● Action item: Lines to return, exactly: from the line with "Where should I click to: Click 删除" to the line with "Given: Toggle Reverse" in the entries below, both included.

/---

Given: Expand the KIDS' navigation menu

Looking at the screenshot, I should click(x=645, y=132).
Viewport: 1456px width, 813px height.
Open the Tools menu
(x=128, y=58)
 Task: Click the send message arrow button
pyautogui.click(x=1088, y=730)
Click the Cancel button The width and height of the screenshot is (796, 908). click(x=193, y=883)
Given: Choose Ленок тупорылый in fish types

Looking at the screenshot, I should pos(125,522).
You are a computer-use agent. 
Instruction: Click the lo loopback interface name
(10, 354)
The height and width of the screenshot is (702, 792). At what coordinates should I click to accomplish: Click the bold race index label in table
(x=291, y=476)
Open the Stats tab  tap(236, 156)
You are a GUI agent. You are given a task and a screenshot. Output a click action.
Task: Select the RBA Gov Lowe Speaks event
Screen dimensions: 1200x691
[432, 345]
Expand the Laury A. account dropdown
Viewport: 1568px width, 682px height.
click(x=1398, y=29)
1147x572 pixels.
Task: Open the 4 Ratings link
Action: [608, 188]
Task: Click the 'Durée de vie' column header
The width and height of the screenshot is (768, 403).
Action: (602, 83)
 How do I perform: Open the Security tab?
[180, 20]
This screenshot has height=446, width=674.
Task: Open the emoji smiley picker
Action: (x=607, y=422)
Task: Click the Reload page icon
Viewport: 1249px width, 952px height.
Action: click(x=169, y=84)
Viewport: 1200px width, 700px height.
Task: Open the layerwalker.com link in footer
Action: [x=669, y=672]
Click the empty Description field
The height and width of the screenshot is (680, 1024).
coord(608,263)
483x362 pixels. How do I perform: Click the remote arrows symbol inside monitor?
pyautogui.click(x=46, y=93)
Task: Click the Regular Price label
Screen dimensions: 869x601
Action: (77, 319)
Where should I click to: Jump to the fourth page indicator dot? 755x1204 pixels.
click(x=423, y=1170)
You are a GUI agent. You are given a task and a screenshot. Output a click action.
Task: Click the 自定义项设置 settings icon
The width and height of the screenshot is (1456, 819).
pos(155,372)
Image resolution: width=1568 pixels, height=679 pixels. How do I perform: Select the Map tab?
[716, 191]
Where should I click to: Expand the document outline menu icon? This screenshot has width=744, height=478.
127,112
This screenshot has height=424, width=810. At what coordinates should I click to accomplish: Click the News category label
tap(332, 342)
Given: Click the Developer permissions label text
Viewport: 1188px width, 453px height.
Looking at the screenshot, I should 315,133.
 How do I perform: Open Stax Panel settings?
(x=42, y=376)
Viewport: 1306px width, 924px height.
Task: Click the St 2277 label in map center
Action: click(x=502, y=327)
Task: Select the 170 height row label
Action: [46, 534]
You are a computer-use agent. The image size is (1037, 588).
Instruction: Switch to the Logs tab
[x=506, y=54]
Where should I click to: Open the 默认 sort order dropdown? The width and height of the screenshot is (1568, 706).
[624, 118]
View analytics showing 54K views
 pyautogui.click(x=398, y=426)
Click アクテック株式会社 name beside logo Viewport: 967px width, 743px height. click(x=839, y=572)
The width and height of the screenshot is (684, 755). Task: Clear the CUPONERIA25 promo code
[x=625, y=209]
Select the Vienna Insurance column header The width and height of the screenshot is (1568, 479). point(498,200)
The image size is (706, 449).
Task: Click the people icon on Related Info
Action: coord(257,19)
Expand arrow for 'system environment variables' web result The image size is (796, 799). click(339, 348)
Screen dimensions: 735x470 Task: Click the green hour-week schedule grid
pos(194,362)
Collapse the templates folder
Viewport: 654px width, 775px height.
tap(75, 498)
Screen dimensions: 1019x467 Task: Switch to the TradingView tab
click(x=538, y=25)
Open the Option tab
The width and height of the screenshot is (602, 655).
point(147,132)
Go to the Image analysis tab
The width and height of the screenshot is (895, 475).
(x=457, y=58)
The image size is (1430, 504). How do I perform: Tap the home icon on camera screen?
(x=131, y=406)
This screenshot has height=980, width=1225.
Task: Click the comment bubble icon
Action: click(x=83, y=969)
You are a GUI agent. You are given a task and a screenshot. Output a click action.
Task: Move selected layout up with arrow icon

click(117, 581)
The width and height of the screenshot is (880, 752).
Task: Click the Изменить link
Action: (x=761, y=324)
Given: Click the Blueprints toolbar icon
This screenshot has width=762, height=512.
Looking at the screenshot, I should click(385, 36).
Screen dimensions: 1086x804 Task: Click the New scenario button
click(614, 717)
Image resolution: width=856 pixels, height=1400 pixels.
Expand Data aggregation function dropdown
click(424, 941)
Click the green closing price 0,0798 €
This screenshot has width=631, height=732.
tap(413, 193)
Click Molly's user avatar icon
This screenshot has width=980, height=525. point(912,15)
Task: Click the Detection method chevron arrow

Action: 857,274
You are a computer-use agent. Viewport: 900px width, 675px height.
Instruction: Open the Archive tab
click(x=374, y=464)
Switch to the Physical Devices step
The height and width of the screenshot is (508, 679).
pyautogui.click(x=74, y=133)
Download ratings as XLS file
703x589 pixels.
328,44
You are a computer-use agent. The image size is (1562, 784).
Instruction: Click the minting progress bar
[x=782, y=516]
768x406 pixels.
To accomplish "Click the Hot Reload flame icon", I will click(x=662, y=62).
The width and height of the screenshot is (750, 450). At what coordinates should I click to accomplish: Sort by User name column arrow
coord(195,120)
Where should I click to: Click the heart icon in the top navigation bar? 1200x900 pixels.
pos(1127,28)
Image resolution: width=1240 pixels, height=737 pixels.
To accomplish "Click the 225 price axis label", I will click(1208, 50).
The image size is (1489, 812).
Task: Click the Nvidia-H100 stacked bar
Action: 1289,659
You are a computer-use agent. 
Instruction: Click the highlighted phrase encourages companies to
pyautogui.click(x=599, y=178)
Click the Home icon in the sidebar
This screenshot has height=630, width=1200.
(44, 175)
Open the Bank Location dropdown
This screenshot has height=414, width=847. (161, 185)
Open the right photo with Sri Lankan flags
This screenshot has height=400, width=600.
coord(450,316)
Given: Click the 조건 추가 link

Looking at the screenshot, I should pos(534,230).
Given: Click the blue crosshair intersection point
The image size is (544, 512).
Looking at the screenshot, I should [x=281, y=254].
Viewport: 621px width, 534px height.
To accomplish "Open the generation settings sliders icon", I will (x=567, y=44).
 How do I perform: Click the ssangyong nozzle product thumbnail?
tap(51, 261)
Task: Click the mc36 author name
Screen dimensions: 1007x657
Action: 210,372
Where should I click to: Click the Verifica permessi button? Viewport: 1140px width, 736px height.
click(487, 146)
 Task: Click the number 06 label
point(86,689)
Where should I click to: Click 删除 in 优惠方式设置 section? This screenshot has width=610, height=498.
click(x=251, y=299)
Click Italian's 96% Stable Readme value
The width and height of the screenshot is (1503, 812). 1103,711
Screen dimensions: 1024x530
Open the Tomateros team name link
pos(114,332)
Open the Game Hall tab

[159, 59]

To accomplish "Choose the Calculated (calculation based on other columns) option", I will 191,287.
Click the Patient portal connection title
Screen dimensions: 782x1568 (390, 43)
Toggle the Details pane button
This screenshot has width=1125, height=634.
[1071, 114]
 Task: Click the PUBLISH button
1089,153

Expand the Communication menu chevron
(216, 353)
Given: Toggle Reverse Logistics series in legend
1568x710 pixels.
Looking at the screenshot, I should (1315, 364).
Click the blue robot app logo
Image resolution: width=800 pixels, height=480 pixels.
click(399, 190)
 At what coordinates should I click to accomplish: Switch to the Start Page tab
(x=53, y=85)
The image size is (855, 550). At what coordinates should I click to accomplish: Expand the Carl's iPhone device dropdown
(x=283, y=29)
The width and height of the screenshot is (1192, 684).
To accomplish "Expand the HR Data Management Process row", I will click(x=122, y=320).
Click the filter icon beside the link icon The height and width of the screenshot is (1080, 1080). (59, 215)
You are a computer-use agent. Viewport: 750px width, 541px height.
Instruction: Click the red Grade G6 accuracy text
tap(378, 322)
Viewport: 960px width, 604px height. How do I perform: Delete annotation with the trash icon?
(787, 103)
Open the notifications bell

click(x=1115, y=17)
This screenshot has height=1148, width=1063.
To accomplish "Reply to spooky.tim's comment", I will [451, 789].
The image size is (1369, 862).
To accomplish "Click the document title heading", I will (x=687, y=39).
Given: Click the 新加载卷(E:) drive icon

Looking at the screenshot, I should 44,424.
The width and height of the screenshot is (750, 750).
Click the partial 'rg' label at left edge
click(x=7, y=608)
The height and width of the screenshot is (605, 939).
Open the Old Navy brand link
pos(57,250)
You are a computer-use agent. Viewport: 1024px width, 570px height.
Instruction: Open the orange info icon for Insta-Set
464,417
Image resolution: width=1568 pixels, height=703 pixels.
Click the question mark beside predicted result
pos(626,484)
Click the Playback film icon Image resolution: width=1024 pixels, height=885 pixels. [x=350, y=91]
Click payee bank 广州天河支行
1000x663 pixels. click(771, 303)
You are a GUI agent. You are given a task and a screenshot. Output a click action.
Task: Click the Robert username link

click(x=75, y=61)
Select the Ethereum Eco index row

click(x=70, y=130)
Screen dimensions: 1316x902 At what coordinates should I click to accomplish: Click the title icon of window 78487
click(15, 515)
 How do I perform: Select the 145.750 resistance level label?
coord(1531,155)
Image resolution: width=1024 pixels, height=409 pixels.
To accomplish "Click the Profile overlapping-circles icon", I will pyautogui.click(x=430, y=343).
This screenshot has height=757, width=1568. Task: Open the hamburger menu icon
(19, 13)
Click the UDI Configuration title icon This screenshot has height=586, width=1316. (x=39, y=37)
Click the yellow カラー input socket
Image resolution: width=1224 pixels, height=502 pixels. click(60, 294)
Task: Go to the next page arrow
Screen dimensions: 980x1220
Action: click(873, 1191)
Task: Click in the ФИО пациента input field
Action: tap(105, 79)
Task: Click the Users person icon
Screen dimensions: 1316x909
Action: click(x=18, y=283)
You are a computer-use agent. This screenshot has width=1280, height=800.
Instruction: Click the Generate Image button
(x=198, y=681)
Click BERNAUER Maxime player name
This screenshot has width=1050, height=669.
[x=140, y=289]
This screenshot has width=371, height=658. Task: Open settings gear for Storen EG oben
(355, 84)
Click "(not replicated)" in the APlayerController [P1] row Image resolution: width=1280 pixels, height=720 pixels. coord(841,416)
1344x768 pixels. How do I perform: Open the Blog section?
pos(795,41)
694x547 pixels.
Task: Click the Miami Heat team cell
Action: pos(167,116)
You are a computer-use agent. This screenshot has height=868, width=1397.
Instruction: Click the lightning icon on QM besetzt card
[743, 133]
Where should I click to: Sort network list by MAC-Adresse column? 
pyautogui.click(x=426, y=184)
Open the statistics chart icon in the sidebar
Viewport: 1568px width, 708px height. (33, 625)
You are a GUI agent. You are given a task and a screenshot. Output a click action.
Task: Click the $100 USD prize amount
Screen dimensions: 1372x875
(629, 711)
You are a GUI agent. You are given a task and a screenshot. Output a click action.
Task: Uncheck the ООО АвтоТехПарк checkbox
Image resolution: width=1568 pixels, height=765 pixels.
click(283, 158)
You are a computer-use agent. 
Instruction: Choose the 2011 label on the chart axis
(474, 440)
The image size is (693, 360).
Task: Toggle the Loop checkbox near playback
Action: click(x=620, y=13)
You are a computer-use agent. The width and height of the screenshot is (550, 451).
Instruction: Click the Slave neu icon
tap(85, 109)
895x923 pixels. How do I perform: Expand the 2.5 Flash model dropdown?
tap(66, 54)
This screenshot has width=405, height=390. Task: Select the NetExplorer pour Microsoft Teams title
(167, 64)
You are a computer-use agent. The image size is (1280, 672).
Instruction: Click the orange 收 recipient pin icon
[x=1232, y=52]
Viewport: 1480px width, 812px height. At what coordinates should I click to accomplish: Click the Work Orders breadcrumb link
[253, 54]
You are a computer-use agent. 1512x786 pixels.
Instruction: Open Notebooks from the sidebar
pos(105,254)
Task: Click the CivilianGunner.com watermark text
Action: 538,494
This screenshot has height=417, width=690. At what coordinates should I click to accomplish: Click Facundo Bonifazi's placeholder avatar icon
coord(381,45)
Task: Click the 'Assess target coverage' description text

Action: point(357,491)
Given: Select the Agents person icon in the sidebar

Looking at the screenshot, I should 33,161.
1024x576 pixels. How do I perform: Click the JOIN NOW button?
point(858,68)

\---

● Solved exercise:
Where should I click to: Click 删除 in 优惠方式设置 section? This screenshot has width=610, height=498.
click(x=251, y=299)
Click Italian's 96% Stable Readme value
The width and height of the screenshot is (1503, 812). 1103,711
Screen dimensions: 1024x530
Open the Tomateros team name link
pos(114,332)
Open the Game Hall tab

[159, 59]

To accomplish "Choose the Calculated (calculation based on other columns) option", I will 191,287.
Click the Patient portal connection title
Screen dimensions: 782x1568 (390, 43)
Toggle the Details pane button
This screenshot has width=1125, height=634.
[1071, 114]
 Task: Click the PUBLISH button
1089,153

Expand the Communication menu chevron
(216, 353)
Given: Toggle Reverse Logistics series in legend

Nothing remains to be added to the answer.